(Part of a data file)
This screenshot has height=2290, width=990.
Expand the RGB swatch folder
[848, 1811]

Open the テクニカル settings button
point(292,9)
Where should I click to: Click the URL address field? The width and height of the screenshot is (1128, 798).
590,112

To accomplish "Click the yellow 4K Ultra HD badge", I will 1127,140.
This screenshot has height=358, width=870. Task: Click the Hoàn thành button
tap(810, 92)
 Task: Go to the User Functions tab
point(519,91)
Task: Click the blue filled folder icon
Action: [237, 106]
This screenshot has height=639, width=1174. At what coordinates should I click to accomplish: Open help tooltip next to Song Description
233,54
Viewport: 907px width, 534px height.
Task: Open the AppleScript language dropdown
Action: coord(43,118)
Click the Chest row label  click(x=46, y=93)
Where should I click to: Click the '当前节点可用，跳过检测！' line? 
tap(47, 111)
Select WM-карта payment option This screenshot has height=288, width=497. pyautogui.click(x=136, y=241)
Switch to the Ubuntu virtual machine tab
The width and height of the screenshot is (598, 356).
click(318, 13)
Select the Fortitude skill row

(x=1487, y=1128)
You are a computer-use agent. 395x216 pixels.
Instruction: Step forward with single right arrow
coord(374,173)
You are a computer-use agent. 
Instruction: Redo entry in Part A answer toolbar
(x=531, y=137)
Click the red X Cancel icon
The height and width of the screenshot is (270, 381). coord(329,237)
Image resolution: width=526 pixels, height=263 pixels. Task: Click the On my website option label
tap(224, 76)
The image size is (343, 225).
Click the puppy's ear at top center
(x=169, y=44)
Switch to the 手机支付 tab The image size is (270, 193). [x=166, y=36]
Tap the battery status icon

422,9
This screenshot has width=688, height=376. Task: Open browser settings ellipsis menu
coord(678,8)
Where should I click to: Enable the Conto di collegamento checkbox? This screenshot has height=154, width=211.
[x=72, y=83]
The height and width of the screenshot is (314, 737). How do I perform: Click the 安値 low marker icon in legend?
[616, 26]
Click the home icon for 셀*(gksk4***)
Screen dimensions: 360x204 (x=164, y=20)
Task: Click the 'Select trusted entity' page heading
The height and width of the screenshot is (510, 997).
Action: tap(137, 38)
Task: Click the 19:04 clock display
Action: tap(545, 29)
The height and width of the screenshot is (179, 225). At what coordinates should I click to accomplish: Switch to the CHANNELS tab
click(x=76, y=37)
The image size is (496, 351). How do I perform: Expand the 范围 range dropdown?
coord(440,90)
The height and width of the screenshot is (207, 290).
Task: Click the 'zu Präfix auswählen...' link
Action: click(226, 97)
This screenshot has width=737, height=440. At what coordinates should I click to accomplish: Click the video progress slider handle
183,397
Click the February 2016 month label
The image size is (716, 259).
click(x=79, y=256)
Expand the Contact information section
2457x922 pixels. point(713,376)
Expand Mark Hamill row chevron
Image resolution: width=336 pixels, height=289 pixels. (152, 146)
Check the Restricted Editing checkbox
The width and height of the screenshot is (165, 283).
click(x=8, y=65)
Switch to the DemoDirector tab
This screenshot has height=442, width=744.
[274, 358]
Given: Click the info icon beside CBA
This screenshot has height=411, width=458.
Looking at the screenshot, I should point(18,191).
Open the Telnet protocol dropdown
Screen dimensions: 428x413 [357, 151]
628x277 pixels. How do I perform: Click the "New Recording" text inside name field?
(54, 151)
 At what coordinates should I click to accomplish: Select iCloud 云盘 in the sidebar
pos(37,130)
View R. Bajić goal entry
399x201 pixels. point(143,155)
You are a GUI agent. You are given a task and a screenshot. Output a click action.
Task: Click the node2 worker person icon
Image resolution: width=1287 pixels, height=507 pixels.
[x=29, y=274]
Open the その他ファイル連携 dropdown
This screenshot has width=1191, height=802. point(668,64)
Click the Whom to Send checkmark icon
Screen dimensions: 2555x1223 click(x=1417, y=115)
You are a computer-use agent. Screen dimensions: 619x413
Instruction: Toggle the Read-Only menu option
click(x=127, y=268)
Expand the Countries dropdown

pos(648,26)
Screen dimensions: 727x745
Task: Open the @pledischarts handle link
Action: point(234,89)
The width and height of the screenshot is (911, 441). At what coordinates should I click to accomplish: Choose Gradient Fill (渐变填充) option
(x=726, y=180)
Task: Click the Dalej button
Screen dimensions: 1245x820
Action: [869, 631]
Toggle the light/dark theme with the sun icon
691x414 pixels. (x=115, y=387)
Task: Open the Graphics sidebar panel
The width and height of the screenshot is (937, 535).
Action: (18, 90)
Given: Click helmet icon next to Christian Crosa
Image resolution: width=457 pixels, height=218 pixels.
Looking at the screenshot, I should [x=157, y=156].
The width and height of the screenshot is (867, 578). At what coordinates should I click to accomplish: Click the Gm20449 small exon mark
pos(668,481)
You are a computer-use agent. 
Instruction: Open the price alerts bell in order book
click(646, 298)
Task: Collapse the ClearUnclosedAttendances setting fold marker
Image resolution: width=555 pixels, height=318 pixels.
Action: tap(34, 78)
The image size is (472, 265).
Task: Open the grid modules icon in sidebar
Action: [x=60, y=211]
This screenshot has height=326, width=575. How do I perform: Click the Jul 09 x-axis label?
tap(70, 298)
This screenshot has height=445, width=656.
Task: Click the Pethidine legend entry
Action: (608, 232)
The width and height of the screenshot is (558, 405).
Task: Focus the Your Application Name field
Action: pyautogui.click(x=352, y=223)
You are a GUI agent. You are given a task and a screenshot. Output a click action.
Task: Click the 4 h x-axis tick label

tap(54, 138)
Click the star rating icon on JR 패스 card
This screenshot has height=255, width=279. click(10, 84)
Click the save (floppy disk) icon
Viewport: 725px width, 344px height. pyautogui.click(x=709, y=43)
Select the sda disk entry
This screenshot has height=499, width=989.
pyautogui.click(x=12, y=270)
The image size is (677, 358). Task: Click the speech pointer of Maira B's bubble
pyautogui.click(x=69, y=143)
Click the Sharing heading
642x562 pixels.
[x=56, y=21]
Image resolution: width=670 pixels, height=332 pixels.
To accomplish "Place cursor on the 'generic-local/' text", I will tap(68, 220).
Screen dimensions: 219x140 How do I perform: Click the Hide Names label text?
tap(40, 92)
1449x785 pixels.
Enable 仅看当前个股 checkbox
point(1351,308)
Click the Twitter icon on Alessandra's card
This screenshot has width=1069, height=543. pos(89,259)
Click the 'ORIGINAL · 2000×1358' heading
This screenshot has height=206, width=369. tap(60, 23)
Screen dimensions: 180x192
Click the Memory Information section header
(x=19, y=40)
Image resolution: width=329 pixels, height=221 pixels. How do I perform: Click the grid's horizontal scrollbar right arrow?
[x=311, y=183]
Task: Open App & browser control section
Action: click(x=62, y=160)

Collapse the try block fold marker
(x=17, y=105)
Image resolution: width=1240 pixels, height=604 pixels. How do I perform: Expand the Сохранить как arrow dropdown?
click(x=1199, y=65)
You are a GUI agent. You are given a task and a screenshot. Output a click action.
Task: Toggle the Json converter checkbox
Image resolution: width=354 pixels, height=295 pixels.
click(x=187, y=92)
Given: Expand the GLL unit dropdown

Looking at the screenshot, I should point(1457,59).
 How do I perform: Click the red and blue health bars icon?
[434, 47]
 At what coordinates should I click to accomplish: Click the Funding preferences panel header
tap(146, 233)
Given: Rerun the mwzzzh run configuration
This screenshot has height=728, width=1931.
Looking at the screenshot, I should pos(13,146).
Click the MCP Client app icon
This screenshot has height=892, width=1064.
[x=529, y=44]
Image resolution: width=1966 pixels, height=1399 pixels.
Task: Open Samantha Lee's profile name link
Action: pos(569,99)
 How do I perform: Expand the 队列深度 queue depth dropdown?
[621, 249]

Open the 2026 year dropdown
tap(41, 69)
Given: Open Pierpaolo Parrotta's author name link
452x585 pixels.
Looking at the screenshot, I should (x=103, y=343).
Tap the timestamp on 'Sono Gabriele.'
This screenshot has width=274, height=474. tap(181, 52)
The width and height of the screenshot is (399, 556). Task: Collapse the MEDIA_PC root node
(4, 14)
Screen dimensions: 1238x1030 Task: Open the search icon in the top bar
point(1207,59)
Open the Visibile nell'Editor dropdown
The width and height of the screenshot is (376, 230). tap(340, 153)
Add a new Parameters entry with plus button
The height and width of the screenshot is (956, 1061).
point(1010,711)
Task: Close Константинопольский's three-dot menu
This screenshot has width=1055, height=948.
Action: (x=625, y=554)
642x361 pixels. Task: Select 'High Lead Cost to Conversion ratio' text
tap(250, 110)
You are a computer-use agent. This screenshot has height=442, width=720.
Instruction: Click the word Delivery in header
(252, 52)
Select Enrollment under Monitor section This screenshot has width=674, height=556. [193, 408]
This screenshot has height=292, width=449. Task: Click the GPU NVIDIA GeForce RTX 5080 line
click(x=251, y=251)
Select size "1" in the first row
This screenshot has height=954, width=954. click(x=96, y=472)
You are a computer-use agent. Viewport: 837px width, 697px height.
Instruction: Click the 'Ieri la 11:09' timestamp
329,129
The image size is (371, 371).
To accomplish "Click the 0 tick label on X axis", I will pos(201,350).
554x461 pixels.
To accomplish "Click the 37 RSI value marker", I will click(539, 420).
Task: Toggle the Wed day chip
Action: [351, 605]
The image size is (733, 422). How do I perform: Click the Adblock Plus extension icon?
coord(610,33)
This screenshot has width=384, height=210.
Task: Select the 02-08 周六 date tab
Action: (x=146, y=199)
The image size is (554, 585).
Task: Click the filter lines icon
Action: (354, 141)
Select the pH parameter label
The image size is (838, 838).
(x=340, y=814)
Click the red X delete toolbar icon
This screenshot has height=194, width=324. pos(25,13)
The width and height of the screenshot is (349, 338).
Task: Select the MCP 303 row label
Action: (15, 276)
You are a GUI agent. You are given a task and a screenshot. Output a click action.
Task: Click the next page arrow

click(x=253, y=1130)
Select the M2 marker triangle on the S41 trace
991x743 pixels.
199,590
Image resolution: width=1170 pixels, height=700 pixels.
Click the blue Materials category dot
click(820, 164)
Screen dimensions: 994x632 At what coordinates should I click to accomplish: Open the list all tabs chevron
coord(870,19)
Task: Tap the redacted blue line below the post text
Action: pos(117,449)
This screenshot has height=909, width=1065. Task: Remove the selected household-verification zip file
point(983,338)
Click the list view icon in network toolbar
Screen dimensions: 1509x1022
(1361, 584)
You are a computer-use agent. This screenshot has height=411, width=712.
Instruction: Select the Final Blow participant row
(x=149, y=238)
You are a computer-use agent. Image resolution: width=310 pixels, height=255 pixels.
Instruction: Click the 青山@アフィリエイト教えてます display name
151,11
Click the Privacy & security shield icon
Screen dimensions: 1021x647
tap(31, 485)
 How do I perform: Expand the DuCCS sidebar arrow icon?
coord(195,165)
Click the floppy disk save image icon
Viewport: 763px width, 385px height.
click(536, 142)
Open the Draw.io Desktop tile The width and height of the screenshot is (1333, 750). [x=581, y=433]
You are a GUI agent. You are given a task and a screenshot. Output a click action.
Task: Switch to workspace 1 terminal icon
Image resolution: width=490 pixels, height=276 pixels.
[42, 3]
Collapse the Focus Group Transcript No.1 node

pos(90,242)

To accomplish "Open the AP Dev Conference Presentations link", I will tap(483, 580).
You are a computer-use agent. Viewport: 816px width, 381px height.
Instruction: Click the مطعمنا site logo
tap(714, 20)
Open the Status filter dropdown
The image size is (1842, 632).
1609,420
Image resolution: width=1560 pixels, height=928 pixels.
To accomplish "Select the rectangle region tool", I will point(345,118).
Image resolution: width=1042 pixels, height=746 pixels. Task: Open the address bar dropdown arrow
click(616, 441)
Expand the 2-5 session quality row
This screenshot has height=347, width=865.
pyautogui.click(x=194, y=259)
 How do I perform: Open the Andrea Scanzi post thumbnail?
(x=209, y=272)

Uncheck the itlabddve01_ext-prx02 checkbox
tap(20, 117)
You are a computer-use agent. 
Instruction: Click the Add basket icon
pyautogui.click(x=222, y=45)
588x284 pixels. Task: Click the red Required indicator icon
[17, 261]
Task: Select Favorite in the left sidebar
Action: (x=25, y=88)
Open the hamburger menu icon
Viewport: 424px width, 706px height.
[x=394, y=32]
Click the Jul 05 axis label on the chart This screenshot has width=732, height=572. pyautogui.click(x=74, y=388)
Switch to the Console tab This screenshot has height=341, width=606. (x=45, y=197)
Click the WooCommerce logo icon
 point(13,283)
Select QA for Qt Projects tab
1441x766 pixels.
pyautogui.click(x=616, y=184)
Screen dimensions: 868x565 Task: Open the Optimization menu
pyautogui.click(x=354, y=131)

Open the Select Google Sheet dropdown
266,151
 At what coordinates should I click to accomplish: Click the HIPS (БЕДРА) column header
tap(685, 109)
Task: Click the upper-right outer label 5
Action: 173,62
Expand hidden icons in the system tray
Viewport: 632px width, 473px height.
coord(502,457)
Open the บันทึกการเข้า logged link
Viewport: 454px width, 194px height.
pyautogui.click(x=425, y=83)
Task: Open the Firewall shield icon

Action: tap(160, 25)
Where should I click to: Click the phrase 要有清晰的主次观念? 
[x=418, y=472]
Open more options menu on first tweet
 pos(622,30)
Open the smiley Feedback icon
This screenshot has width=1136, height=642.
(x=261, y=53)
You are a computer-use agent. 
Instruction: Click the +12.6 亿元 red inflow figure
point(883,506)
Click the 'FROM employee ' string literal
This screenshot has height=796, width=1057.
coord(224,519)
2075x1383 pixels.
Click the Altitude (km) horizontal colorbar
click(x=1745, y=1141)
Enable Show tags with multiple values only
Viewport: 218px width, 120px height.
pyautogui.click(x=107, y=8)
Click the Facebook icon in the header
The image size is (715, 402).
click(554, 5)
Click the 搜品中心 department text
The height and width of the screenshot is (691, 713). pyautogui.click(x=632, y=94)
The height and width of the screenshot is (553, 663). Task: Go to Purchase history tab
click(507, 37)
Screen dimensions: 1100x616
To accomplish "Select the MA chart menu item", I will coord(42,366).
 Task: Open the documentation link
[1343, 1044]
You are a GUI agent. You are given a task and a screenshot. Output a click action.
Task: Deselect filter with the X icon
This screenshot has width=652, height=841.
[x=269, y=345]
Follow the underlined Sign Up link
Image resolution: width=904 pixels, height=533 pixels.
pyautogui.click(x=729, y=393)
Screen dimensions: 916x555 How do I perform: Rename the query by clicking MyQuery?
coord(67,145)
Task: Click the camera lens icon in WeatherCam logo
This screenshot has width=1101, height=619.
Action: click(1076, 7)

Set problem:
Change every "screenshot" to "image" in the records from the start through the line containing "Select WM-карта payment", inclusive, and give those lines again with nothing else altered.

Written reply:
This image has height=2290, width=990.
Expand the RGB swatch folder
[848, 1811]

Open the テクニカル settings button
point(292,9)
Where should I click to: Click the URL address field? The width and height of the image is (1128, 798).
590,112

To accomplish "Click the yellow 4K Ultra HD badge", I will 1127,140.
This image has height=358, width=870. Task: Click the Hoàn thành button
tap(810, 92)
 Task: Go to the User Functions tab
point(519,91)
Task: Click the blue filled folder icon
Action: [237, 106]
This image has height=639, width=1174. At what coordinates should I click to accomplish: Open help tooltip next to Song Description
233,54
Viewport: 907px width, 534px height.
Task: Open the AppleScript language dropdown
Action: coord(43,118)
Click the Chest row label  click(x=46, y=93)
Where should I click to: Click the '当前节点可用，跳过检测！' line? 
tap(47, 111)
Select WM-карта payment option This image has height=288, width=497. pyautogui.click(x=136, y=241)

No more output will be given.